Her go-to menu is healthy, vegetable-based, and varied. "I like to pack small vegetable dishes [like] roasted eggplant or bean salad, cured meats, bread, and fresh fruit," she says. On two recent flights from Indonesia to Ireland, then Ireland to New York, Hesser packed sautéed broccoli and eggplant in small, spill-proof containers, as well as a few luxuries like cured meat and a fresh baguette.
She's careful not to forget breakfast and snacks, too. "I like to pack a mixture of snacks like almonds, cashews, Turkish apricots, raisins, corn nuts, potato chips, and wheat-y crackers and chocolate if it's a very long flight," she says. "If it's an overnight flight, I like to bring a pastry and fruit for breakfast." Fresh fruit is permitted on most flights, except those departing from Hawaii, Puerto Rico, and the U.S. Virgin Islands.
Though this mightn't seem like a lot of food to sustain you throughout a long flight, Hesser says less is more. "A friend who owns a travel business told me that at 30,000 feet, your digestive system slows down," she explains. As a result, she tries to minimize meals that are difficult to digest and avoid overeating.
To avoid airport issues and delays, take note of the TSA rules and regulations before you whip up a four-course meal to take on your flight. Food is permitted aboard planes but may be subject to additional screening, so be sure to pack it in an accessible place. TSA permits up to 3.4 ounces of liquids and gel-like foods, including creamy cheese, dips, and spreads; honey; jelly; and juice. When in doubt, check specific food rules in the MyTSA app before you travel.

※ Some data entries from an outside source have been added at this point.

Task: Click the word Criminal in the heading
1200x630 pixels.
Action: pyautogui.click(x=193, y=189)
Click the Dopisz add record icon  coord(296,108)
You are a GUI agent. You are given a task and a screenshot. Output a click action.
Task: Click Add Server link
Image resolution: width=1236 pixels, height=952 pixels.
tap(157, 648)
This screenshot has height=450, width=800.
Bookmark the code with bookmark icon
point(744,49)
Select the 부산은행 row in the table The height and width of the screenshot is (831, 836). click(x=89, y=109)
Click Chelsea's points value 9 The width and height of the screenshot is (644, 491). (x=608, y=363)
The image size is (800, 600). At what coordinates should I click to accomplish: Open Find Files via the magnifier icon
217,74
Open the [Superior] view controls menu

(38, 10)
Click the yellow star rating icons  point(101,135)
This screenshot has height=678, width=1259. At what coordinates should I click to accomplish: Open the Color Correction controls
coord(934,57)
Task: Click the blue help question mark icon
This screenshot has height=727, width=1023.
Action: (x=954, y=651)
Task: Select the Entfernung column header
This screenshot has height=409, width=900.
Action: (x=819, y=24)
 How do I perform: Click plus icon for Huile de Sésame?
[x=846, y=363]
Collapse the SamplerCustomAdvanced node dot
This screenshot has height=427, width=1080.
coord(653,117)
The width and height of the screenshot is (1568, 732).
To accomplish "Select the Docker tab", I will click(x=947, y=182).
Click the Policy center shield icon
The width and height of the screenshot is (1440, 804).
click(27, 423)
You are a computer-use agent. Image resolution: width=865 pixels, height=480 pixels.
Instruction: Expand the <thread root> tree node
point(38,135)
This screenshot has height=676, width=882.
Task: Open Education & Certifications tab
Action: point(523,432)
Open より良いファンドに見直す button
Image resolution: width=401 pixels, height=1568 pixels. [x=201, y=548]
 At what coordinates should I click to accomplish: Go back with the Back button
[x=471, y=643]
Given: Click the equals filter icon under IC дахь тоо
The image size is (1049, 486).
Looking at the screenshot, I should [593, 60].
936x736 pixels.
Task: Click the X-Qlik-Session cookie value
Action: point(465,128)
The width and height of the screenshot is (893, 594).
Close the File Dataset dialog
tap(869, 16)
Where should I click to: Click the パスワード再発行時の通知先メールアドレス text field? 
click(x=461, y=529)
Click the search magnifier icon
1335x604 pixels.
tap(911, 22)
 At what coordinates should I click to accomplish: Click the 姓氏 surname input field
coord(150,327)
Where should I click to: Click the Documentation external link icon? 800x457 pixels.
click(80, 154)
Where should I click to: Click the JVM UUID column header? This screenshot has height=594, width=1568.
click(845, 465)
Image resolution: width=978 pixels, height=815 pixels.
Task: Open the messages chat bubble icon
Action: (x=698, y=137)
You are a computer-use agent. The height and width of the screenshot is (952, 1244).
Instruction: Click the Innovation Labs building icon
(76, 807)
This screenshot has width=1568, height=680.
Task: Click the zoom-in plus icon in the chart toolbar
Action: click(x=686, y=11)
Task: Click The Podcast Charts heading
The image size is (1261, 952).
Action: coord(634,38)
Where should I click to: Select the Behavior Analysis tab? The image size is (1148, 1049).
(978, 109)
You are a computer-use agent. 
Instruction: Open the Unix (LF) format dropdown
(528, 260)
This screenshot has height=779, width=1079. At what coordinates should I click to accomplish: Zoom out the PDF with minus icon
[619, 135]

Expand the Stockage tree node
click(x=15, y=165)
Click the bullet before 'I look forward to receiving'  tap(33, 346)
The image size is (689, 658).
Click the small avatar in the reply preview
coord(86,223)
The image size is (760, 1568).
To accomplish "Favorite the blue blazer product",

To avoid any leaks and spills, Hesser packs her food in specific containers and bags. "[I use] airtight containers that snap closed (for salads and vegetable dishes) and reusable silicone or fabric bags (for dry foods). If anything has a chance of spilling, I also put the container into a ziplock bag for extra protection," she says.
She's fortunate to also have access to the containers, bags, and food wraps sold on Food52. She recommends reusable silicone storage bags from Stasher to minimize waste and denim bags by Dot and Army for sandwiches. "When I get to my destination, I wash out any containers or plastic bags and pack them in my checked luggage for the return home," she says.
The In-Flight Routine
Beyond pre-packed meals, Hesser has a pretty robust in-flight routine to stay healthy and look fresh when she arrives at her destination. "I always dress in loose clothing so I can stretch on the plane," she says, which helps with circulation and counteracts the negative effects of sitting for hours on end.
"I also like to brush my teeth and put face cream on before landing—it freshens you up and counteracts the post-flight blahs," she says. With trips to Japan, Florida, Indonesia, and Ireland already under her belt this year, she's certainly put this well-honed routine to good use.